Fitch Ratings believes the U.S. drilling and service sectors have an elevated exposure to leveraged-buyout (LBO) transactions. Historically, the industry has been an unattractive candidate for large, leveraging deals due to the cyclicality of earnings and cash flow.
"Robust returns to shareholders continue to provide the greatest level of protection to bondholders from LBO risk, consolidation risk or from leveraged recapitalizations," says Adam Miller, associate director, Fitch Ratings.
As commodity prices have increased substantially during the past few years, the increased demand for drilling rigs has resulted in substantial contract backlogs, and these have the potential to mitigate any near-term risk to falling commodity prices.
In addition, equity prices in the sector don't appear to fully value the significant contract backlogs amassed by offshore drilling companies, the credit-rating agency reports. The combination of relatively low equity prices, significant future earnings visibility and the ability to divest noncore assets continue to place bondholders at risk, it adds.
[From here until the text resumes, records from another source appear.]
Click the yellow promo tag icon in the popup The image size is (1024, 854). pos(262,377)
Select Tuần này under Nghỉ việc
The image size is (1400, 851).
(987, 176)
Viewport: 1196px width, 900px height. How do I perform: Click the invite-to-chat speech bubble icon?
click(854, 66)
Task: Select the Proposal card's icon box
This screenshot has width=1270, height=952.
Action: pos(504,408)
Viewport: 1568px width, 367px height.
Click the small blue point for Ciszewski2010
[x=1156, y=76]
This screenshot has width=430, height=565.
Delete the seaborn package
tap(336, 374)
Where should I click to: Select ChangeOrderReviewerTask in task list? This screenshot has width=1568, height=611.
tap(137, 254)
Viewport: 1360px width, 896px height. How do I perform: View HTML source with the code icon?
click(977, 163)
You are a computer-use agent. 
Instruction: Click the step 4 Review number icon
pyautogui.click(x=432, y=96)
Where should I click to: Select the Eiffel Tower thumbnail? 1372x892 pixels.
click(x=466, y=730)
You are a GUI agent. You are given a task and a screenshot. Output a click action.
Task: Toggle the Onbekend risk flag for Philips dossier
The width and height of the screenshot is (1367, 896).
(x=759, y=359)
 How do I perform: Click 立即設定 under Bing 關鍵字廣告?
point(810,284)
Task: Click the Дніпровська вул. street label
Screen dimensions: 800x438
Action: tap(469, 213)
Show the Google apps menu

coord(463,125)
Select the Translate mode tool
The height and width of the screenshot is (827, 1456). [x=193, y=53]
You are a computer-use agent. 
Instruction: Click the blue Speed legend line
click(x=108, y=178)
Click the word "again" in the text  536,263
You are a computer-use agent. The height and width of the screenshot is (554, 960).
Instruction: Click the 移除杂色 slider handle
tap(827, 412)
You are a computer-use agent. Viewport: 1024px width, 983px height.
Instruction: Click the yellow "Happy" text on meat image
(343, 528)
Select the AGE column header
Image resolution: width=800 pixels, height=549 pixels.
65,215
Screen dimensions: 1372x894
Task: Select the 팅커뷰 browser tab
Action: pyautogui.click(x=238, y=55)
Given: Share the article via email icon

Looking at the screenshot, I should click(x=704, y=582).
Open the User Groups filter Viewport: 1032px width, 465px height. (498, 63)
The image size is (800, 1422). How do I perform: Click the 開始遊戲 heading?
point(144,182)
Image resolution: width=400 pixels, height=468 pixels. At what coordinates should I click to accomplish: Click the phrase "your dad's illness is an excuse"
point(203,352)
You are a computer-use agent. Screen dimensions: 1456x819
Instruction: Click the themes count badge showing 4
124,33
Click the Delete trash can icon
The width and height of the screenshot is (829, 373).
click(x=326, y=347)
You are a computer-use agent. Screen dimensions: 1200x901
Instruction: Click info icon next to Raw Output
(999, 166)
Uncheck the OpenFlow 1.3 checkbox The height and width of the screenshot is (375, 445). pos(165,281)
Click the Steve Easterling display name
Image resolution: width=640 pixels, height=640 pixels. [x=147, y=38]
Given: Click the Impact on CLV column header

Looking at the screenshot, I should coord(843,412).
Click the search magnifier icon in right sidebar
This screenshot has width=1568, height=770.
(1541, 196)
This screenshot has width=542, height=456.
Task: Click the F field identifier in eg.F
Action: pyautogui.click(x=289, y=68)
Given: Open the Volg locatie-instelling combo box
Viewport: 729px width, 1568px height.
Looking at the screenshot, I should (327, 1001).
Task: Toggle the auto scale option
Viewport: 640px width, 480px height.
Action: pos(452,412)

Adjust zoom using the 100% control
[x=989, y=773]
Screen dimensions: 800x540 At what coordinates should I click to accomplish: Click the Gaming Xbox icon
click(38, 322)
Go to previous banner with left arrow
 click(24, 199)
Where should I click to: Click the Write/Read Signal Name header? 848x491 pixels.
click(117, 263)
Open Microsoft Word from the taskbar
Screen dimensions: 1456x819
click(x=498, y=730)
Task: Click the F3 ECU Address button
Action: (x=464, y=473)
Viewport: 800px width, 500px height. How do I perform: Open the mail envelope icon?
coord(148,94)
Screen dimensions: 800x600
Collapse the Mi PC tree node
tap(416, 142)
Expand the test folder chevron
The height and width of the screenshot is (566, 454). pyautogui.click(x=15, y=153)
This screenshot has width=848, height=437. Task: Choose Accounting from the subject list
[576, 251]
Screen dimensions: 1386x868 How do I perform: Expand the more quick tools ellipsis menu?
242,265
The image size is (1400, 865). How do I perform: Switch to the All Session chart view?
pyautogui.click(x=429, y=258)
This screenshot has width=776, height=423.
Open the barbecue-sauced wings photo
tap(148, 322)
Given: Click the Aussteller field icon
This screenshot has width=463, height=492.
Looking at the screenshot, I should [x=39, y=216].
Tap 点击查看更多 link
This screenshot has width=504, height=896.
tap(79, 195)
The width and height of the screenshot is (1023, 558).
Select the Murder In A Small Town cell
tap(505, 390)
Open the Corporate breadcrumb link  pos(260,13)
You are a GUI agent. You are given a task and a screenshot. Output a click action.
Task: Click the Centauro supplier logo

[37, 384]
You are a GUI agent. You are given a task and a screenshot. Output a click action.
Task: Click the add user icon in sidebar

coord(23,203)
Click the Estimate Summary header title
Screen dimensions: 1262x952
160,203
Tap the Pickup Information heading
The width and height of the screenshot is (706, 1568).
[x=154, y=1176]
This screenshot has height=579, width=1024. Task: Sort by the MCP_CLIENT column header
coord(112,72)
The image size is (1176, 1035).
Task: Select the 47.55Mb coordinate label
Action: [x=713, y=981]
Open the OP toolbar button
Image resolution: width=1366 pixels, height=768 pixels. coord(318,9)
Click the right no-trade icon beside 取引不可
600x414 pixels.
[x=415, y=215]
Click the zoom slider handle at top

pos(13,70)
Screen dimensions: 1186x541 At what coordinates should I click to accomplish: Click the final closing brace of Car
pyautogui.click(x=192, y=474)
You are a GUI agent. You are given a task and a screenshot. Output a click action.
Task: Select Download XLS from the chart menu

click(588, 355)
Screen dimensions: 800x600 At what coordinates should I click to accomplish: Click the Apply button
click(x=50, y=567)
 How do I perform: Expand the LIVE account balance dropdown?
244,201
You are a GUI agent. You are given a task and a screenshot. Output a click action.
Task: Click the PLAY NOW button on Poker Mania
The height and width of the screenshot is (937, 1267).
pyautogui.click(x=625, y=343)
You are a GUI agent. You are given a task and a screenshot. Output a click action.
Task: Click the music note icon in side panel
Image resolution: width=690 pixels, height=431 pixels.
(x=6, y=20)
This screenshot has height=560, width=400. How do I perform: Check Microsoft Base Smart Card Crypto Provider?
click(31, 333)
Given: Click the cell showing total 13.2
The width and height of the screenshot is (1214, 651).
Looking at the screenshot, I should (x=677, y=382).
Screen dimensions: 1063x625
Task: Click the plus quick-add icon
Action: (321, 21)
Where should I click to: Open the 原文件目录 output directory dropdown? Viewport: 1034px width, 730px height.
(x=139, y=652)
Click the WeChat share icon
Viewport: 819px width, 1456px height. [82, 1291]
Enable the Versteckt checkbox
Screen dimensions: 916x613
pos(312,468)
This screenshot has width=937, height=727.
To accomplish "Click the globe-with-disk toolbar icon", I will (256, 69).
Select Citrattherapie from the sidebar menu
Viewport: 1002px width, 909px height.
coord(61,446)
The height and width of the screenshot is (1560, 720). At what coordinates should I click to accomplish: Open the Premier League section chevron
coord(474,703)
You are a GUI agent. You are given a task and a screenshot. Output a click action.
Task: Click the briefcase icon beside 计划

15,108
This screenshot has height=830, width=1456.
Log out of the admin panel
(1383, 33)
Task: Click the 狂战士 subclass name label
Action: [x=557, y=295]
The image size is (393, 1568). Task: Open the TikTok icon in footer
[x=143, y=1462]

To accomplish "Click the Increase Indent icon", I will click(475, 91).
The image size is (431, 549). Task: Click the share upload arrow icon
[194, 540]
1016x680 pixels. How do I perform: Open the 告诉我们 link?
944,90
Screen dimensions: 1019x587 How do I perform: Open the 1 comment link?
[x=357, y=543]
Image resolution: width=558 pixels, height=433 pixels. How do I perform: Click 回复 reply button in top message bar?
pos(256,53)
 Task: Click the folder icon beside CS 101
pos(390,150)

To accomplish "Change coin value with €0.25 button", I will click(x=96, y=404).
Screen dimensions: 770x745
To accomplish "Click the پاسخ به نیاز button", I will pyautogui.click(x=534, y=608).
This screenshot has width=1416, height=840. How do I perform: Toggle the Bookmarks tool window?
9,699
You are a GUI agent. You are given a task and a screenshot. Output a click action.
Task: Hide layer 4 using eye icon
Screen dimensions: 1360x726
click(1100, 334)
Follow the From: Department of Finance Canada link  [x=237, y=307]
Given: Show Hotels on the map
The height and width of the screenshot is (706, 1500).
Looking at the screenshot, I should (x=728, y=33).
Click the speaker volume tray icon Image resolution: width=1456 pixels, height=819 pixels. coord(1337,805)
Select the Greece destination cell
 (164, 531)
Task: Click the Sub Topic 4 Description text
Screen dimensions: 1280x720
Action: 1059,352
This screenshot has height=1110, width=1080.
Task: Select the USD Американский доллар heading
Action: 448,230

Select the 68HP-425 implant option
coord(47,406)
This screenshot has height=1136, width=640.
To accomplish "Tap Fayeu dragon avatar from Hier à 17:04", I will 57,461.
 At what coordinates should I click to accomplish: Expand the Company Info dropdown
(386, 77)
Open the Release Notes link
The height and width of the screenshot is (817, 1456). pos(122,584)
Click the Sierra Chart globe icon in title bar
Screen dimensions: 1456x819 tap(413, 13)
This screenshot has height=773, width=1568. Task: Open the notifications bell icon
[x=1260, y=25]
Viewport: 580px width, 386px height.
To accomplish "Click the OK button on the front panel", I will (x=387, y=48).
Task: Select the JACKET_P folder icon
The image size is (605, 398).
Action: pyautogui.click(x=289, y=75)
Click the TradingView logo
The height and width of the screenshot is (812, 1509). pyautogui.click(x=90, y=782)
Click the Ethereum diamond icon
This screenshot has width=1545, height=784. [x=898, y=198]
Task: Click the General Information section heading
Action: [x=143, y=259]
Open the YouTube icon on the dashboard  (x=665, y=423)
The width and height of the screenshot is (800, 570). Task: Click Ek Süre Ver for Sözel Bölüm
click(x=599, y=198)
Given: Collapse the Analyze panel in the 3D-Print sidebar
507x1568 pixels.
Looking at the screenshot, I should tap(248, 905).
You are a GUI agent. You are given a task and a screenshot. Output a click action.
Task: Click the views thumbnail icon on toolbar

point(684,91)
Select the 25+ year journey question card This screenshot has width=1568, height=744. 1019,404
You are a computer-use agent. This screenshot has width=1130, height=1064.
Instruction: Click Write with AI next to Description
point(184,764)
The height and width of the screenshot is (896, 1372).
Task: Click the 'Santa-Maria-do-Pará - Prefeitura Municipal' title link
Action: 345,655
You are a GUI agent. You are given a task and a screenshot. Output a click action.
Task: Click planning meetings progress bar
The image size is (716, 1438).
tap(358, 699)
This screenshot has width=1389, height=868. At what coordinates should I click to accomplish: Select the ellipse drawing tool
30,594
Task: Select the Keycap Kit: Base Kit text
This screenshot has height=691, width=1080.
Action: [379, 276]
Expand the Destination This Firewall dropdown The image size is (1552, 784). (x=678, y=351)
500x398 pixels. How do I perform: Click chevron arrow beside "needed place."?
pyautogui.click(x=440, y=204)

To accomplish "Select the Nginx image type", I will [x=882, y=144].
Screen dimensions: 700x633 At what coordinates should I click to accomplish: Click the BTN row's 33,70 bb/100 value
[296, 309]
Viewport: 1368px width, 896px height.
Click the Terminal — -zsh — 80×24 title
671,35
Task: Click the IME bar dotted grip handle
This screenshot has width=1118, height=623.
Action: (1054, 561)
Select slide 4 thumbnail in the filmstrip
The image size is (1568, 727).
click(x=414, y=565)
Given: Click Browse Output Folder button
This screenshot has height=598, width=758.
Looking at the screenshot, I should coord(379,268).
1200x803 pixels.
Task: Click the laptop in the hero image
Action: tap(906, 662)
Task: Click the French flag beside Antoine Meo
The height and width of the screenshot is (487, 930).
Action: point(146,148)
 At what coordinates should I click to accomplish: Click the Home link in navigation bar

There are potential factors driving hesitation among potential private-equity buyers. These include uncertainty regarding the ability to realize revenue backlogs as costs rise, the market effect of a large supply of newbuild rigs currently under construction and the limited ability for synergies in the sector.
In addition, future exit multiples are expected to remain correlated with commodity prices, injecting a fair degree of uncertainty into the expected future sale price.